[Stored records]
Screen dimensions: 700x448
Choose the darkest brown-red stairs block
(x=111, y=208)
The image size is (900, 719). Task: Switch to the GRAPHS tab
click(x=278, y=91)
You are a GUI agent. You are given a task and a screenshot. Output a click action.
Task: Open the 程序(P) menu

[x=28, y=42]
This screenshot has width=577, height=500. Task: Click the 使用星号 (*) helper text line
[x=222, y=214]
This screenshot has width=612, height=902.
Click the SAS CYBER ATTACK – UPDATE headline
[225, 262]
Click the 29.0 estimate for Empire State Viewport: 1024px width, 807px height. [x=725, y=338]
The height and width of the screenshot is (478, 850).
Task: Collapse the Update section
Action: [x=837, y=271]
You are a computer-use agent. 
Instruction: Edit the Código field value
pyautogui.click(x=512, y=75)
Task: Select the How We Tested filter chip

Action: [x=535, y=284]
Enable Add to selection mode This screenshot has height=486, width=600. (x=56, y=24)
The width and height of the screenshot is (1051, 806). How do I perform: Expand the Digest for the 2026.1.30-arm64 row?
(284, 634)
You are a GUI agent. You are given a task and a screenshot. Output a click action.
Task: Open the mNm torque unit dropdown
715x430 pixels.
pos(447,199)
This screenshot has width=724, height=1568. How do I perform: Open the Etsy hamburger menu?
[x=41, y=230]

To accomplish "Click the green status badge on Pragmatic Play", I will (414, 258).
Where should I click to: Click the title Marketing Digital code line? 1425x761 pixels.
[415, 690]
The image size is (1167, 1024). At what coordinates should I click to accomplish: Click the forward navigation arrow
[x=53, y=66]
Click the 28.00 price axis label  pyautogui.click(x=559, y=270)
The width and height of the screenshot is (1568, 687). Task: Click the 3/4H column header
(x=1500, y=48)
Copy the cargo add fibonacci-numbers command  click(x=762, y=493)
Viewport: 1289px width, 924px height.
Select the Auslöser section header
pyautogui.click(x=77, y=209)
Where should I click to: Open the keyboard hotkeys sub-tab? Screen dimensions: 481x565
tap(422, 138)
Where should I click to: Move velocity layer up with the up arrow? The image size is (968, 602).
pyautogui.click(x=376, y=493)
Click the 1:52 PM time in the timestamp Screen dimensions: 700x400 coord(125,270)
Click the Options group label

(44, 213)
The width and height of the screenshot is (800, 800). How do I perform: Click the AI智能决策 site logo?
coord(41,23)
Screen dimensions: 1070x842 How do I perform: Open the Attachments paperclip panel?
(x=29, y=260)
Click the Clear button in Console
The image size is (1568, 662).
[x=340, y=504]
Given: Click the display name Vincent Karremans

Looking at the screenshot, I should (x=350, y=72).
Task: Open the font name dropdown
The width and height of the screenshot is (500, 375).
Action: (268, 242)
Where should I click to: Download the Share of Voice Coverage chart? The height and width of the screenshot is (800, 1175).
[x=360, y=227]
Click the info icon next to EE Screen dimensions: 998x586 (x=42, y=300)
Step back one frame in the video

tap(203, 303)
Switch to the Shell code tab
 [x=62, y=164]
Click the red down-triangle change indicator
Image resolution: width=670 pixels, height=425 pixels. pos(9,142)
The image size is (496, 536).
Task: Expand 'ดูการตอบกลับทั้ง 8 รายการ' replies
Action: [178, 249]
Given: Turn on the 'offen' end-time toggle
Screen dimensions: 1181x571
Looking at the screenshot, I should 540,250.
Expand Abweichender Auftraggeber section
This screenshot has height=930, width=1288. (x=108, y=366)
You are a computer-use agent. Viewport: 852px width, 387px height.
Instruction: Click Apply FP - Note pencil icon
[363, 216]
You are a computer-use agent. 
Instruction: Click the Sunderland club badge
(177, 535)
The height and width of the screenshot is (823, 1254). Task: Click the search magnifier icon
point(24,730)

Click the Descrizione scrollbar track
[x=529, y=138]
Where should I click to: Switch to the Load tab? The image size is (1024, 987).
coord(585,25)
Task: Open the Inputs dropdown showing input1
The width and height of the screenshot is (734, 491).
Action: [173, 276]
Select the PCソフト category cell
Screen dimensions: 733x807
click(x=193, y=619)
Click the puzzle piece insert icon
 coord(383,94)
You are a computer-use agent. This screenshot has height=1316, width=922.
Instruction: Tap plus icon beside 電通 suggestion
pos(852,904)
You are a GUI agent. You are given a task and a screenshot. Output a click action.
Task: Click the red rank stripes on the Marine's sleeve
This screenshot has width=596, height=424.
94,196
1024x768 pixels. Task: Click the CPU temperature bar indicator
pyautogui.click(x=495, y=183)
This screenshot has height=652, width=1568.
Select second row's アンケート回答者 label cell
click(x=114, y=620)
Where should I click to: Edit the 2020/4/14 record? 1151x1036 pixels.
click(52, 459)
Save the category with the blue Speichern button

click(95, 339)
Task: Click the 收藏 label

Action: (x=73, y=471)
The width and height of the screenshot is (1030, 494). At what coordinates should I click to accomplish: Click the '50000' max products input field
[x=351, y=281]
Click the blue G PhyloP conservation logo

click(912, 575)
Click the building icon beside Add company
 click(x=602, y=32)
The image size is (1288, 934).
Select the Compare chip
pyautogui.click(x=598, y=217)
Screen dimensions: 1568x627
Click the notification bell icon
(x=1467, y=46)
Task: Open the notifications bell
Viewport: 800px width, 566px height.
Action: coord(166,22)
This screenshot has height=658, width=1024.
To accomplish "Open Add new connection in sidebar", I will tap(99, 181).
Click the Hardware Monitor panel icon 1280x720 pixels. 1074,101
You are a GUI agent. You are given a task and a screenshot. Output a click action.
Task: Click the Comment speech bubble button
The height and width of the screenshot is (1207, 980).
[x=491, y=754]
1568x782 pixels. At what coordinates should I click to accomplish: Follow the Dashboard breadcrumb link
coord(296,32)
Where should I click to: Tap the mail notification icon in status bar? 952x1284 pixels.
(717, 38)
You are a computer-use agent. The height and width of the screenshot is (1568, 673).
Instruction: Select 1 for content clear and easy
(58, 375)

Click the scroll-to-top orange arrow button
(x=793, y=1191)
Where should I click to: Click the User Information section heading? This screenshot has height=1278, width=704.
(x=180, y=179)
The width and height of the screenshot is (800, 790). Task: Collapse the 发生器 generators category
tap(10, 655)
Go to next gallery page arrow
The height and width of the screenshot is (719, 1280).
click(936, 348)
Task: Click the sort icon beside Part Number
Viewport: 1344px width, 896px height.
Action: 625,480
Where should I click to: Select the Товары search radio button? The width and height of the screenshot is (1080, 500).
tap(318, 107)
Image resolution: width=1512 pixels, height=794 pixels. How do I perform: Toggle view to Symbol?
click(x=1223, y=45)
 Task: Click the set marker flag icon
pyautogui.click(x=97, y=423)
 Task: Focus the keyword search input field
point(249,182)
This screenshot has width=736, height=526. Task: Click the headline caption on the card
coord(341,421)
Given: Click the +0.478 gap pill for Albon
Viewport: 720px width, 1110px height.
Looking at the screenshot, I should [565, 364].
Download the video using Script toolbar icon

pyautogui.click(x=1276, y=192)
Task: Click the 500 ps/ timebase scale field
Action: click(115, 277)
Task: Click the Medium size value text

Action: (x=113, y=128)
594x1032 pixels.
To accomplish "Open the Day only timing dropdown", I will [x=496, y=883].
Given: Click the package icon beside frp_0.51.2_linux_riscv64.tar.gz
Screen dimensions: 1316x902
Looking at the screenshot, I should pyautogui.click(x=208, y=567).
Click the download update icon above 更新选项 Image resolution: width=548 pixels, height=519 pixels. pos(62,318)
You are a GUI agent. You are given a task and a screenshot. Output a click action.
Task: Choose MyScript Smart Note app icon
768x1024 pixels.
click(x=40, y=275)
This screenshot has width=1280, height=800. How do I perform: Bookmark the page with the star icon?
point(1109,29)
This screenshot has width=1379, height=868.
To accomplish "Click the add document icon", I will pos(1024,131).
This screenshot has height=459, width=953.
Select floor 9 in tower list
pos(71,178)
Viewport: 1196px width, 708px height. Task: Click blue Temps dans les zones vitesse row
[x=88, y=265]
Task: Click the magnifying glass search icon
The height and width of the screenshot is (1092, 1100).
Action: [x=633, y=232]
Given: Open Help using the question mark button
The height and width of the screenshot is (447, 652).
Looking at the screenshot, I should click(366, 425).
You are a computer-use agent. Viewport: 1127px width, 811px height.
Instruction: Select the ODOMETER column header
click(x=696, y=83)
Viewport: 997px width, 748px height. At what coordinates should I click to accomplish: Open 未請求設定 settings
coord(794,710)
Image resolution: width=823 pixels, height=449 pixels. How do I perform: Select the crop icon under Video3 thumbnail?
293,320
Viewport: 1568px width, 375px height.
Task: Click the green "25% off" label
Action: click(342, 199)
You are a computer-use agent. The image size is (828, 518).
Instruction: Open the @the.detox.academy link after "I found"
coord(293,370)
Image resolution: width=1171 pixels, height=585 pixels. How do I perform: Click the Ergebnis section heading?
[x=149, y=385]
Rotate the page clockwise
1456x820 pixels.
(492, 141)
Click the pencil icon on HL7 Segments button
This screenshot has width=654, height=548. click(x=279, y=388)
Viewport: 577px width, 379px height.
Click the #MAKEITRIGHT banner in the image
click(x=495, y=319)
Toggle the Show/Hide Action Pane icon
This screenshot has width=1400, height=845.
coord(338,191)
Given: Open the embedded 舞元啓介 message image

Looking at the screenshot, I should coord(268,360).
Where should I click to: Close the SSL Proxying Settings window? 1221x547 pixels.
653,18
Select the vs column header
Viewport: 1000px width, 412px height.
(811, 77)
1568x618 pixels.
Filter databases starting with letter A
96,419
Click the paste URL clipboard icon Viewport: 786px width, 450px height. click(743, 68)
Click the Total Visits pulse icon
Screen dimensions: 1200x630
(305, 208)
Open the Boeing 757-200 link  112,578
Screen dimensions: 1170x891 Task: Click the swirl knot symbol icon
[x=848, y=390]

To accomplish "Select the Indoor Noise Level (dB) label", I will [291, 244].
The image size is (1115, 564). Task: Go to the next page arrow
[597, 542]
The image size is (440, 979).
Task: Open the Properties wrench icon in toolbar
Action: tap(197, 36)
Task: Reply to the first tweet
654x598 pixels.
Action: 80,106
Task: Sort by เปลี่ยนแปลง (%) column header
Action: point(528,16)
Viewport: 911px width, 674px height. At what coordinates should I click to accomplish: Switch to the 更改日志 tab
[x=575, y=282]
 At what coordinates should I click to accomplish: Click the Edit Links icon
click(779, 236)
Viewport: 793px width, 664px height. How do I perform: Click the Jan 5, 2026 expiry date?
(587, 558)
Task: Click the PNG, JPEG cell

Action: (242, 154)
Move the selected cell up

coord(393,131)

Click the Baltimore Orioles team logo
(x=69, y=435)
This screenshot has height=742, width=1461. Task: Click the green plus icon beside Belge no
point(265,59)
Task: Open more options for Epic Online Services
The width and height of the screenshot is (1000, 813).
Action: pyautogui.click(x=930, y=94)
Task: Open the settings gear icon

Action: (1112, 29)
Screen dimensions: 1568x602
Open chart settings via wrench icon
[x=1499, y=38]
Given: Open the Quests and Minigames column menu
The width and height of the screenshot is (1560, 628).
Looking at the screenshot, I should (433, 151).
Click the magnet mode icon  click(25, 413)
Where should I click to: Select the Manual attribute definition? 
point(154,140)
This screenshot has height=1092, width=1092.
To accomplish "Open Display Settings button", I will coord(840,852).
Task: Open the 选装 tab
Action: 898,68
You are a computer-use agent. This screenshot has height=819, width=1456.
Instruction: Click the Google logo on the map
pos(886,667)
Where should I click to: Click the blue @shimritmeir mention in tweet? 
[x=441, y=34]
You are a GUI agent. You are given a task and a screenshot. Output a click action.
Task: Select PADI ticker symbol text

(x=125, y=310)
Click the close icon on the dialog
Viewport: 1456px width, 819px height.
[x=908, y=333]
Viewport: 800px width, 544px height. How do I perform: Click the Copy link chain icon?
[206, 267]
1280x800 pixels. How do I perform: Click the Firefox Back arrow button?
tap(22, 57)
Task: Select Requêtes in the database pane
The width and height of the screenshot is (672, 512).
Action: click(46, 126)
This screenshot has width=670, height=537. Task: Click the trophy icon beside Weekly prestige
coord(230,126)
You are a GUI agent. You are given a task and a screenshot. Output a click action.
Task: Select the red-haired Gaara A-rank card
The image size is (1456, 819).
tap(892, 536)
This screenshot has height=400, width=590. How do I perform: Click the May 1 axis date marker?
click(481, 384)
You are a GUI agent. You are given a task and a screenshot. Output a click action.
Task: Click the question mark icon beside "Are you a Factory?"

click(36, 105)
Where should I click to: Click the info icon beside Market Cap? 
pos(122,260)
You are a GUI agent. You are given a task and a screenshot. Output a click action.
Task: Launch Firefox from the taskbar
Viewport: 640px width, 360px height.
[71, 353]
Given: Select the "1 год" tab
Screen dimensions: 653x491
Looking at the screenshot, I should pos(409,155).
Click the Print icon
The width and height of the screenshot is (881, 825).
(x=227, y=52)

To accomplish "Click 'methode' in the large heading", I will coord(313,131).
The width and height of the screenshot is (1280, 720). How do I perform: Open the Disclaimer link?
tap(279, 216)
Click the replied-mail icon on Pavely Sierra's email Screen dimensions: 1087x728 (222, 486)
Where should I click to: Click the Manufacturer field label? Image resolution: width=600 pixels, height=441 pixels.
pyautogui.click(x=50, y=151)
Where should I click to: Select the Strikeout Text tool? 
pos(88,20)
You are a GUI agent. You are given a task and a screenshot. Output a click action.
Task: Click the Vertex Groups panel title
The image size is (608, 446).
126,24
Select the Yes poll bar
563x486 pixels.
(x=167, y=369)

ACTIVITY> Give back, exactly as written, the stretch from the line with "Click the Options group label" through the line with "Task: Open the Inputs dropdown showing input1", and no other lines from the records above.

RESPONSE>
Click the Options group label

(44, 213)
The width and height of the screenshot is (800, 800). How do I perform: Click the AI智能决策 site logo?
coord(41,23)
Screen dimensions: 1070x842 How do I perform: Open the Attachments paperclip panel?
(x=29, y=260)
Click the Clear button in Console
The image size is (1568, 662).
[x=340, y=504]
Given: Click the display name Vincent Karremans

Looking at the screenshot, I should (x=350, y=72).
Task: Open the font name dropdown
The width and height of the screenshot is (500, 375).
Action: (268, 242)
Where should I click to: Download the Share of Voice Coverage chart? The height and width of the screenshot is (800, 1175).
[x=360, y=227]
Click the info icon next to EE Screen dimensions: 998x586 (x=42, y=300)
Step back one frame in the video

tap(203, 303)
Switch to the Shell code tab
 [x=62, y=164]
Click the red down-triangle change indicator
Image resolution: width=670 pixels, height=425 pixels. pos(9,142)
The image size is (496, 536).
Task: Expand 'ดูการตอบกลับทั้ง 8 รายการ' replies
Action: [178, 249]
Given: Turn on the 'offen' end-time toggle
Screen dimensions: 1181x571
Looking at the screenshot, I should 540,250.
Expand Abweichender Auftraggeber section
This screenshot has height=930, width=1288. (x=108, y=366)
You are a computer-use agent. Viewport: 852px width, 387px height.
Instruction: Click Apply FP - Note pencil icon
[363, 216]
You are a computer-use agent. 
Instruction: Click the Sunderland club badge
(177, 535)
The height and width of the screenshot is (823, 1254). Task: Click the search magnifier icon
point(24,730)

Click the Descrizione scrollbar track
[x=529, y=138]
Where should I click to: Switch to the Load tab? The image size is (1024, 987).
coord(585,25)
Task: Open the Inputs dropdown showing input1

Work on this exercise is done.